List of tasks:
1. In the passage on uncertainty and digitalization in education, what provides the principal environmental context in the conventional educational system?
2. Write the next paragraph of the passage on uncertainty and digitalization in education, picking up after its final sentence.

Text shown:

-------------------------

As a middle-out process, digital phenomena exist in the environment, and result in increasing uncertainty (uncertainty 2) to which individuals and institutions have to adapt through dialogue. Learning occurs within this dialogical adaptation—not focused on technology itself, but on the uncertainty it generates. Unlike other approaches to digitalization, technology is not there as a ‘thing to be taught,’ but a catalyst in the environment to coordinate expectations and discussion around inherent uncertainty. Used in this way, digitalization can be exploited as a way of realizing a deeper meaningful coordination of expectations between teachers and students.

Since each individual—teacher or student—has to balance their internal uncertainty (uncertainty 1) with the uncertainty of the environment, this environmental intervention can be seen to cause a disruption to each student’s internal uncertainty management. In the context of an invitation to discuss, experiment, and create, those aspects of internal uncertainty which had been managed by the individual’s metasystem are projected into the social domain through activities and presentations. Teachers can facilitate this process, but there are many issues which arise where they too can be uncertain. Through this exploitation of uncertainty, combined with creative activities, the loop between thought, communication, and action can be explicitly operationalized through institutional structures and pedagogy.

In this way, the different environmental contexts for dialogue (for example, topics, activities, technologies, face-to-face or online) must be considered, since each context carries different levels of uncertainty: understanding the institutional dimensions of uncertainty sheds further light on the ways learners and teachers navigate and construct a dialogic space. In the conventional educational system, the principal environmental context is provided by the curriculum.

-------------------------

(Data items)
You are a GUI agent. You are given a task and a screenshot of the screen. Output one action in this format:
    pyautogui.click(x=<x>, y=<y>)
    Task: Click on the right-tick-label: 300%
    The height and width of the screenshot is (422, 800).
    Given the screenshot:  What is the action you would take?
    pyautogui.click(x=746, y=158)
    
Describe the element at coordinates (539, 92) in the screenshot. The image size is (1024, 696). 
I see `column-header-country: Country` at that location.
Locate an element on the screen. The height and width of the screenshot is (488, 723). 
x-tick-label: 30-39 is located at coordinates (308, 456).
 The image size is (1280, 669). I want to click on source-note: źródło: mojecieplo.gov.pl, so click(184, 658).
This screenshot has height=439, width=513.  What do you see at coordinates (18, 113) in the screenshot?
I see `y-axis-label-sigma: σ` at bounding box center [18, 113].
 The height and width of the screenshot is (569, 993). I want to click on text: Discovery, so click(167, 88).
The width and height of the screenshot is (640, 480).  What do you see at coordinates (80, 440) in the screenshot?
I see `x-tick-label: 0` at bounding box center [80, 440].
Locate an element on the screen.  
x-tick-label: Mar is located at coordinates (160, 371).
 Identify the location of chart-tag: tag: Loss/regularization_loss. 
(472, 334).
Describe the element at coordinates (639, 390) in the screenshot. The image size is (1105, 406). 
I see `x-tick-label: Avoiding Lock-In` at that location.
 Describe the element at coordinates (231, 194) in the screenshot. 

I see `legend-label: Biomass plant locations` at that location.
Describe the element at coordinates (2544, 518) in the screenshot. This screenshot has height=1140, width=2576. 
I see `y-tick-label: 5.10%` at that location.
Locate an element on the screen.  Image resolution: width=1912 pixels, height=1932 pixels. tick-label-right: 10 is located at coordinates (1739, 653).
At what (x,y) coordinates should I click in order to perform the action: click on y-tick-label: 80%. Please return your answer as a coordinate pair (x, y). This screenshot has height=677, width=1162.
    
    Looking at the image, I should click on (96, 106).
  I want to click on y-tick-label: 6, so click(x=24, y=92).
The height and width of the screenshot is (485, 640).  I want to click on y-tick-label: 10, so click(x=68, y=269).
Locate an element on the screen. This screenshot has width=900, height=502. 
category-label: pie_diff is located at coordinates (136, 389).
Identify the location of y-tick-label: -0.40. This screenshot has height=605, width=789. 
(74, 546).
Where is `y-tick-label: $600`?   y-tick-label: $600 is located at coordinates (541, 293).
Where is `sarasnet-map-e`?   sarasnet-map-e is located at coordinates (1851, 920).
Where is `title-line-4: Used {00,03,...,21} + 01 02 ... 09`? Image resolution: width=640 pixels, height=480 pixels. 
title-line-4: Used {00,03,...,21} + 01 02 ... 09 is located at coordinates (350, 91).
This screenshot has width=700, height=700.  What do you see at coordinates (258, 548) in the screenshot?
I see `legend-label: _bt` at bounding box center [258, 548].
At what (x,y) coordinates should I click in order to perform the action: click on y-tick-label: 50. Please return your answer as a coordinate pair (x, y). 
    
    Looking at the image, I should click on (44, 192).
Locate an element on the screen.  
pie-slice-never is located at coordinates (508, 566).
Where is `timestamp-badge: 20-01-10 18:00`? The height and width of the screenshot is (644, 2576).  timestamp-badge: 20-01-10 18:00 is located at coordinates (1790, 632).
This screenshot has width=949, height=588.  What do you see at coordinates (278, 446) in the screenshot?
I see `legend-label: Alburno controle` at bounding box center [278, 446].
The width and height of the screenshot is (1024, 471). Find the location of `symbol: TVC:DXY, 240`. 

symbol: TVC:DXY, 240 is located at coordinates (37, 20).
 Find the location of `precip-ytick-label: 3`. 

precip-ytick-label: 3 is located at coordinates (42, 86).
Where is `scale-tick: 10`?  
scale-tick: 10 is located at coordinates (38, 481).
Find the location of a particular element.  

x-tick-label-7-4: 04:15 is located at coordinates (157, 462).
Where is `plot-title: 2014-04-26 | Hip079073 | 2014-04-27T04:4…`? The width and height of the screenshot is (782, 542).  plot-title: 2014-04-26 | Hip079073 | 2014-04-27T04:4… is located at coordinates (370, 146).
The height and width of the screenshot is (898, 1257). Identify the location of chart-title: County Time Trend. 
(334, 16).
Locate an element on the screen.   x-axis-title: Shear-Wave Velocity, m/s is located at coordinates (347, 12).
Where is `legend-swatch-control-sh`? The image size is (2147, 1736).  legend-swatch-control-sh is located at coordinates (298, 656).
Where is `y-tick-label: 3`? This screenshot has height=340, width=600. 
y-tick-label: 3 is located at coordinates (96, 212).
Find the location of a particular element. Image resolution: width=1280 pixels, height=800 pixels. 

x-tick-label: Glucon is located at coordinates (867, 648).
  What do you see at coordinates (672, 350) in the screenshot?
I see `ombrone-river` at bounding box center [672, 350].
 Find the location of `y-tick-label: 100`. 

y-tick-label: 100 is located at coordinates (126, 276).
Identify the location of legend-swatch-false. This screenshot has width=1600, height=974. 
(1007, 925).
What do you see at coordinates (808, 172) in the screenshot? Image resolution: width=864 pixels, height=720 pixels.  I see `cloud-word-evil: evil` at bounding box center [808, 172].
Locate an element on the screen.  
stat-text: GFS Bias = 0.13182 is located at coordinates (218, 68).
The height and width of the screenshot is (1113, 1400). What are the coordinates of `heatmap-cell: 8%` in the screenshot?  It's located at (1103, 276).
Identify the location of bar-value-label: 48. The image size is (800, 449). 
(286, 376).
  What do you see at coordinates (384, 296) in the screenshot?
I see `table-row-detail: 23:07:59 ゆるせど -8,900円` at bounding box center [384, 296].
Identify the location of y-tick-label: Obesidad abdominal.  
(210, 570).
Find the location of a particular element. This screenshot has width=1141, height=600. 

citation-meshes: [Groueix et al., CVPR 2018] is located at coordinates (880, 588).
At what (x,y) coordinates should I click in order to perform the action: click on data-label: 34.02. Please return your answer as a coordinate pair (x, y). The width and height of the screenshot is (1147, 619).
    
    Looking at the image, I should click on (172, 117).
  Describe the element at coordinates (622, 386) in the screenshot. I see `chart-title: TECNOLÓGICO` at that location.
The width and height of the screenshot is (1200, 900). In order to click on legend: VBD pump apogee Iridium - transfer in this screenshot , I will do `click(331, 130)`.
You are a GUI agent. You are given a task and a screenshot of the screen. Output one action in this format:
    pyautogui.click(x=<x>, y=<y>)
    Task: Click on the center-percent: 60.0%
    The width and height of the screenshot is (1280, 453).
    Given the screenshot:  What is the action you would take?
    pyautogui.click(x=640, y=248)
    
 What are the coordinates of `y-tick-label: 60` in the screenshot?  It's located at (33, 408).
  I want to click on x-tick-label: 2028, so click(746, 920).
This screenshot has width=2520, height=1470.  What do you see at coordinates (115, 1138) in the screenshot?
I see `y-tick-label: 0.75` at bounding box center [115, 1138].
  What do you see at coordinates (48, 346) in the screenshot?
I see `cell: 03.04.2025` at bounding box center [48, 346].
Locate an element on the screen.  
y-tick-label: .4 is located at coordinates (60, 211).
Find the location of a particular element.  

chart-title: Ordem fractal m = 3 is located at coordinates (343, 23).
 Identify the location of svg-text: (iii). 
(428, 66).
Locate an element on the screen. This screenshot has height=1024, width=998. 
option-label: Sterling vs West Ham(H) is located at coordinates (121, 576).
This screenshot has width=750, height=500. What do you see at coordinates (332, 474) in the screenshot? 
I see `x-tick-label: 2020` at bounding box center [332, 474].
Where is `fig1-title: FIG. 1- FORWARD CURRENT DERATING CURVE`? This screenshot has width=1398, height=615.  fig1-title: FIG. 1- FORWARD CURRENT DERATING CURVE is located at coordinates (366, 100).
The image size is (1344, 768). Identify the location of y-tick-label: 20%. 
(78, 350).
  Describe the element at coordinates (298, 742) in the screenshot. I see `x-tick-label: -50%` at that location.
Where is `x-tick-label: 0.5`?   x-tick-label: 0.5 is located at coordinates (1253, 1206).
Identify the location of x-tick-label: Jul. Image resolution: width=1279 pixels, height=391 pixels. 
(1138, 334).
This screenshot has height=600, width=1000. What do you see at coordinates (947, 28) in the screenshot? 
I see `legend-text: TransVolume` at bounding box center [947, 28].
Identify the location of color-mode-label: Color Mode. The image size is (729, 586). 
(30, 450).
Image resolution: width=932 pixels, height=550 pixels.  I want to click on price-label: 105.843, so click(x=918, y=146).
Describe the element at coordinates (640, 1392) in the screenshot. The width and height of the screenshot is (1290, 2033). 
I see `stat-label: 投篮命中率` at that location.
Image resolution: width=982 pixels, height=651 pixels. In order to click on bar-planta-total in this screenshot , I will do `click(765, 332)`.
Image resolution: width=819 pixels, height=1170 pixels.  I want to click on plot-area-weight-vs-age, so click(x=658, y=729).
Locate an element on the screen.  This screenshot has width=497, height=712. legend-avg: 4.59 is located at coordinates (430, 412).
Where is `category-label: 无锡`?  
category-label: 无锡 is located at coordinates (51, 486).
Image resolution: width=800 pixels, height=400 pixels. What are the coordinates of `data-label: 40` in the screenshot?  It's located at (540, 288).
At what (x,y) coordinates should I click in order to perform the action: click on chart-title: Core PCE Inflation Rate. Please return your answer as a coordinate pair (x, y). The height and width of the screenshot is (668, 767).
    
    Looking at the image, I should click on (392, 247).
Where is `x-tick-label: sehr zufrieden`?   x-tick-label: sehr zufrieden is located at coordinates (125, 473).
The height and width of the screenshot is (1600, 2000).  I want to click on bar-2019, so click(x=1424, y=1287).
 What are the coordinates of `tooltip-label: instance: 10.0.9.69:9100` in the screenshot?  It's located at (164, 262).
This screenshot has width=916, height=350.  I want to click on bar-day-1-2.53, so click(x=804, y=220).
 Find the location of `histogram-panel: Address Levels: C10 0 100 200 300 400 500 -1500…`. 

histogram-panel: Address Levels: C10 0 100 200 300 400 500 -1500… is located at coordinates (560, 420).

-------------------------

Responses:
1. The curriculum.

2.
The Institutional Dimensions of Uncertainty

Viewed from the perspective of uncertainty, the curriculum provides a central regulating function within the organizational structures of educational institutions. It attenuates the complexity of the world, dictating that, for example, in the Maths class, one does not usually perform star jumps. Curriculum is the means whereby conversations in the institution are coordinated, courses designed, staff hired, and students recruited and assessed.

While appreciating the necessity for curriculum attenuations, an educational approach more closely oriented to a metacurriculum might create the opportunity for physical movement in the maths class (perhaps, for example, by studying AI processing of movement patterns). This can only happen by loosening the structural constraints of the institution. In this spirit of developing innovation and educational experiment within the Russian management school, we were granted:

  1. (a)

    Freedom to change the structure of teaching, with 20 teachers acting as facilitators coordinating small groups of students in activities shared across the whole cohort;

  2. (b)

    Flexibility in assessment which was portfolio-based and assessed using a ‘patchwork text’ (Winter 2003) approach;

  3. (c)

    Flexibility in the timetable where the course ran in a concentrated block of 8 full days, rather than spread over 14 weeks;

  4. (d)

    Flexibility in the use of the campus where (before going online in 2020) students were divided into small groups in 20 classrooms operating simultaneously.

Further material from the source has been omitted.